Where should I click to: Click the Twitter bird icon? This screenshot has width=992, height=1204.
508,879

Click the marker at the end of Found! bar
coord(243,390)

○ ○ ○ ○ ○

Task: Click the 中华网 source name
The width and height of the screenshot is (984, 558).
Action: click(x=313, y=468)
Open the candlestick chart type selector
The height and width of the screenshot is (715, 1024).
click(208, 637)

○ ○ ○ ○ ○

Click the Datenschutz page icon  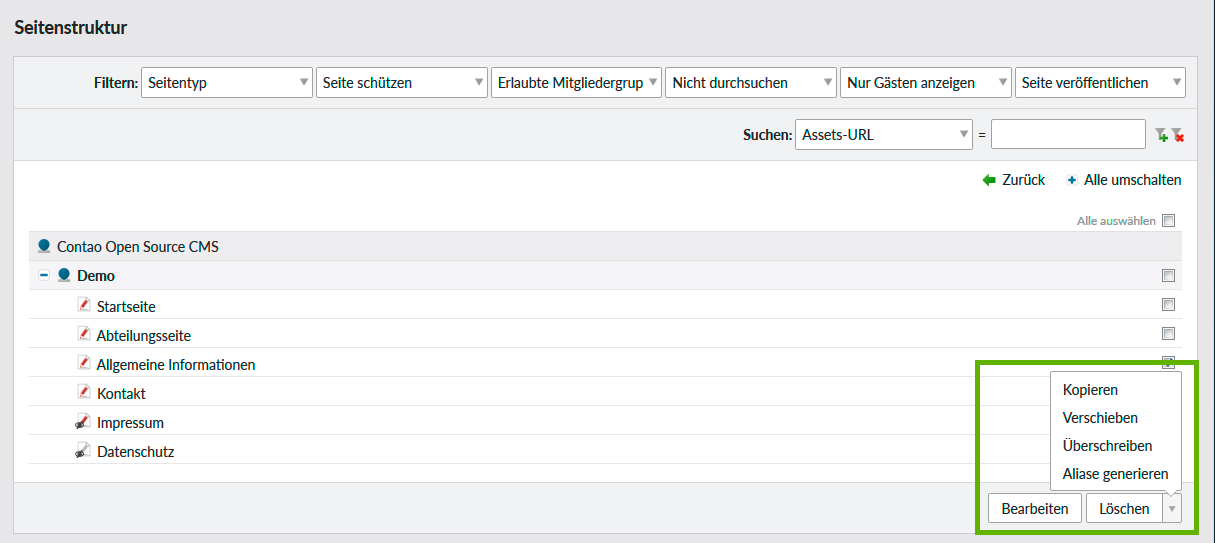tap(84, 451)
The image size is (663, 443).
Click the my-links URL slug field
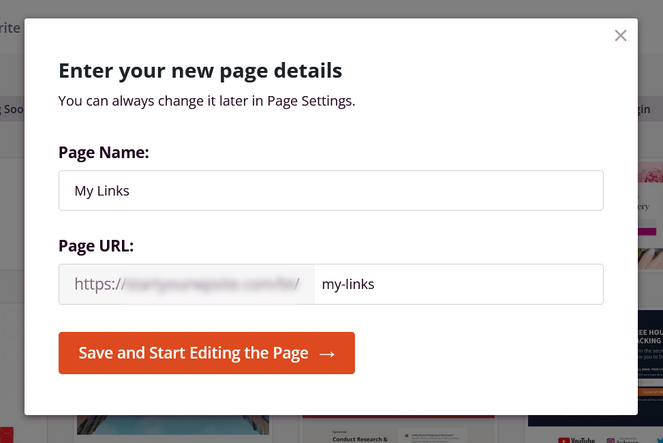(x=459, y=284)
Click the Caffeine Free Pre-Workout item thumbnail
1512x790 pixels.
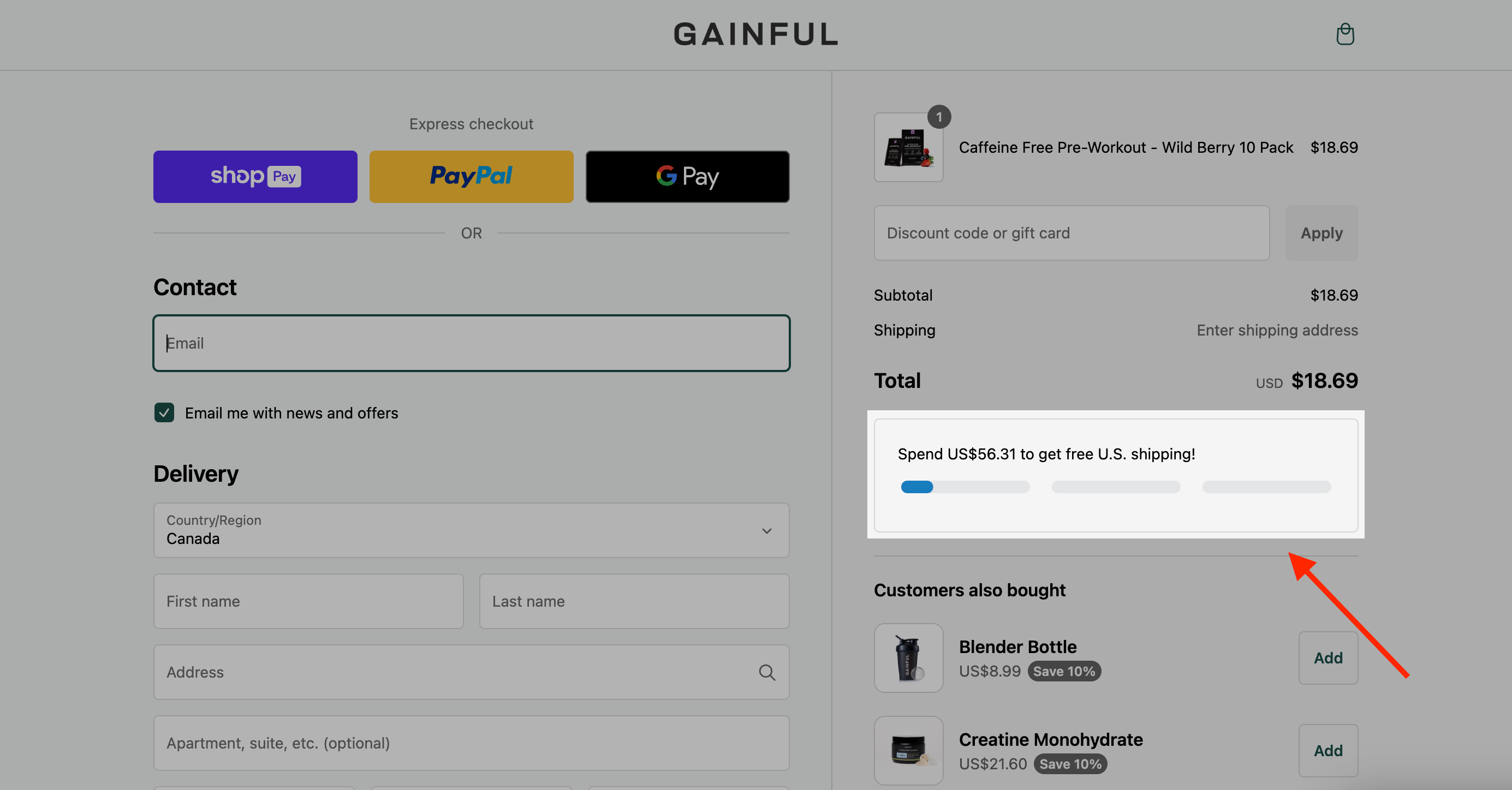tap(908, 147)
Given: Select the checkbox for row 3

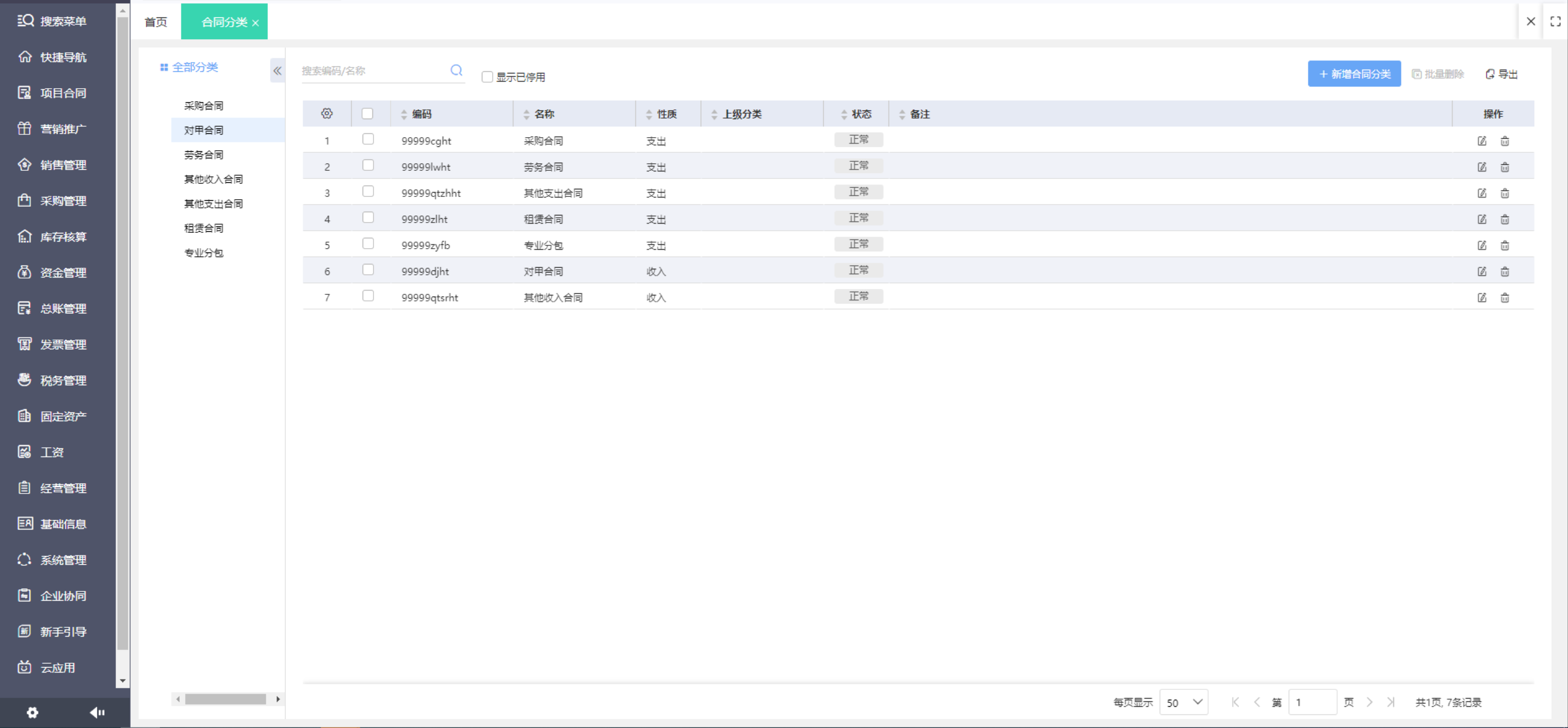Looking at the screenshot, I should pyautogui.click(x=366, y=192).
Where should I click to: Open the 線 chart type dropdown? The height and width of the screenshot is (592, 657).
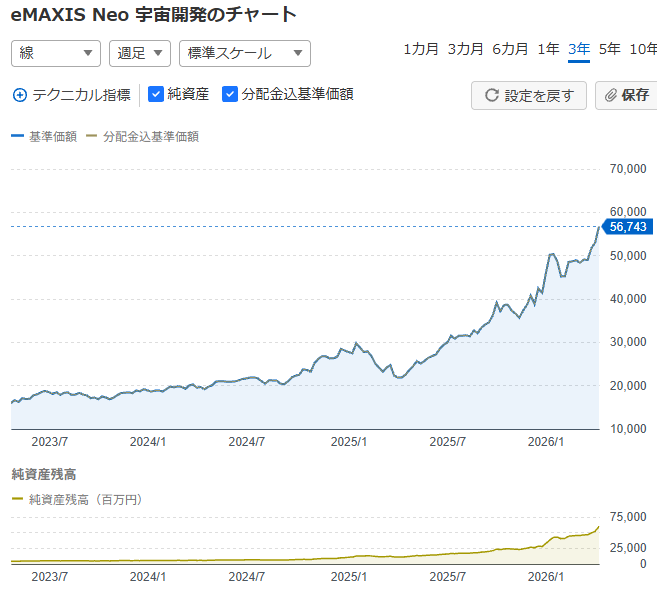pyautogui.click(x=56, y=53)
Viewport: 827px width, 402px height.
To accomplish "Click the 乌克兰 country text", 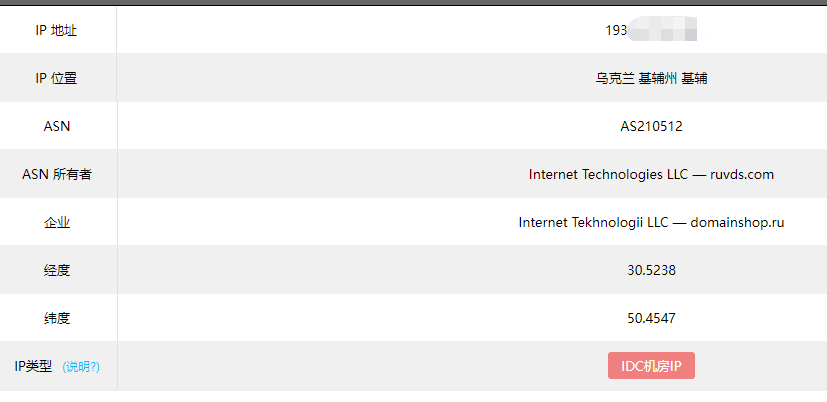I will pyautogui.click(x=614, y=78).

○ ○ ○ ○ ○

Problem to work on: In the listing above, find the line containing "Click the my-links URL slug field" and the line containing "Viewport: 827px width, 402px height."; print those lines and every line between them exactly, leaving out pictures.

Worked solution:
Click the my-links URL slug field
(x=459, y=284)
Click the Caffeine Free Pre-Workout item thumbnail
1512x790 pixels.
tap(908, 147)
Given: Select the checkbox for row 3

Looking at the screenshot, I should pyautogui.click(x=366, y=192).
Where should I click to: Open the 線 chart type dropdown? The height and width of the screenshot is (592, 657).
pyautogui.click(x=56, y=53)
Viewport: 827px width, 402px height.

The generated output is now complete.